Question

Find the general solution.$$2 y^{\prime \prime}+3 y^{\prime}=0$$

Answer

**step1 Formulate the Characteristic Equation**

To find the general solution of a second-order linear homogeneous differential equation with constant coefficients, we first assume a solution of the form $$y = e^{rx}$$. Then we find its first and second derivatives and substitute them into the given differential equation. This process transforms the differential equation into an algebraic equation called the characteristic equation.

Given the differential equation: $$2 y^{\prime \prime}+3 y^{\prime}=0$$

First, we find the derivatives of $$y = e^{rx}$$:

$$y' = r e^{rx}$$

$$y'' = r^2 e^{rx}$$

Now, substitute these into the differential equation:

$$2 (r^2 e^{rx}) + 3 (r e^{rx}) = 0$$

Factor out $$e^{rx}$$ (since $$e^{rx}$$ is never zero):

$$e^{rx} (2r^2 + 3r) = 0$$

This leads to the characteristic equation:

$$2r^2 + 3r = 0$$

**step2 Solve the Characteristic Equation for its Roots**

The characteristic equation is a quadratic equation that we need to solve for $$r$$. The roots of this equation will determine the form of the general solution.

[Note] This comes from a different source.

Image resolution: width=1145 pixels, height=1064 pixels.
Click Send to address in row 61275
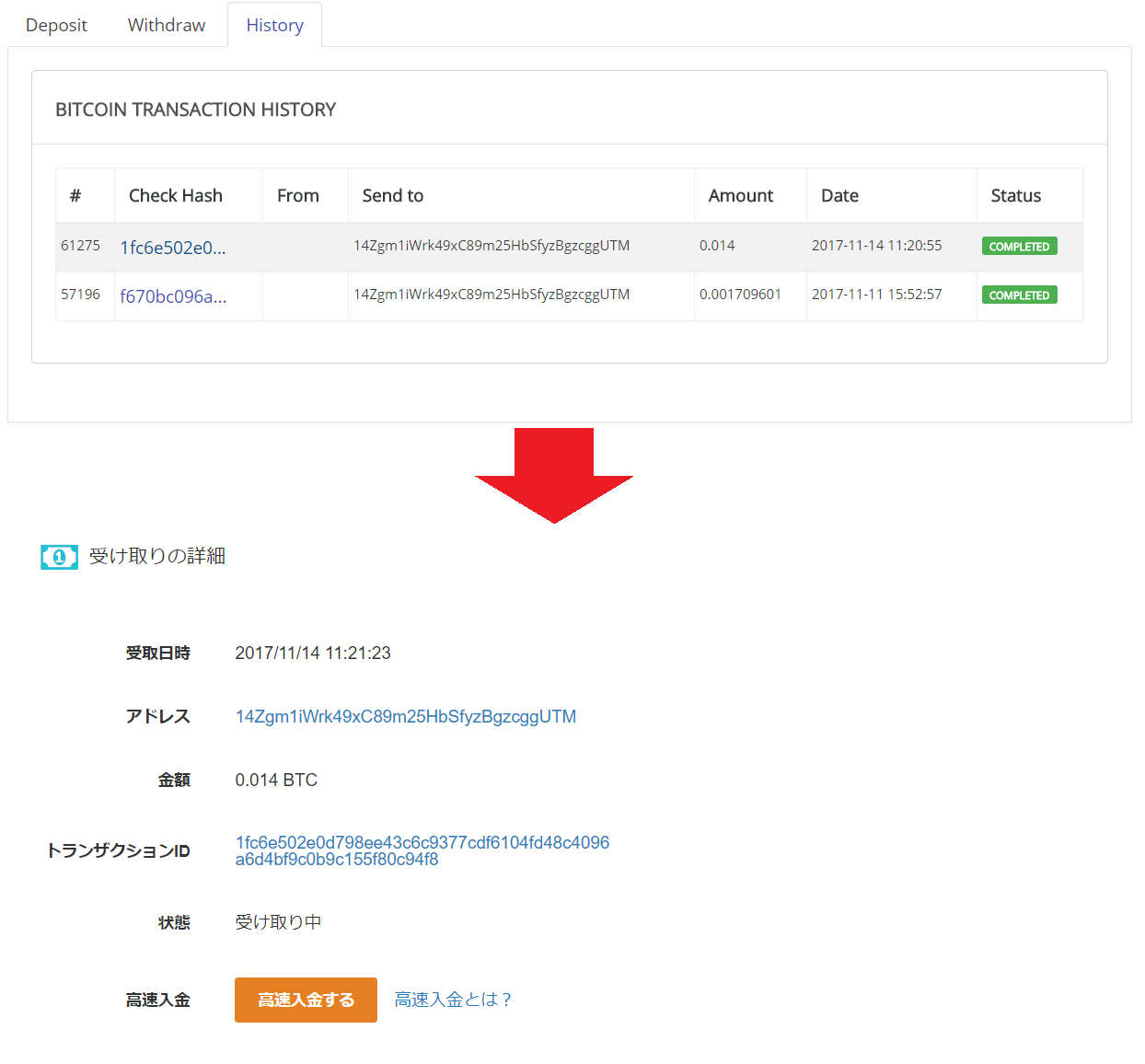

The characteristic equation is:

$$2r^2 + 3r = 0$$

We can factor out $$r$$ from the equation:

$$r(2r + 3) = 0$$

This equation yields two distinct roots by setting each factor to zero:

$$r_1 = 0$$

$$2r + 3 = 0 \Rightarrow 2r = -3 \Rightarrow r_2 = -\frac{3}{2}$$

So, the two distinct real roots are $$r_1 = 0$$ and $$r_2 = -\frac{3}{2}$$.

**step3 Construct the General Solution**

For a second-order linear homogeneous differential equation with distinct real roots $$r_1$$ and $$r_2$$ from its characteristic equation, the general solution is given by the formula:

$$y(x) = C_1 e^{r_1 x} + C_2 e^{r_2 x}$$

where $$C_1$$ and $$C_2$$ are arbitrary constants. We substitute the roots we found, $$r_1 = 0$$ and $$r_2 = -\frac{3}{2}$$, into this formula.

$$y(x) = C_1 e^{0 \cdot x} + C_2 e^{-\frac{3}{2} x}$$

Since $$e^{0 \cdot x} = e^0 = 1$$, the equation simplifies to:

$$y(x) = C_1 (1) + C_2 e^{-\frac{3}{2} x}$$

$$y(x) = C_1 + C_2 e^{-\frac{3}{2} x}$$

This is the general solution to the given differential equation.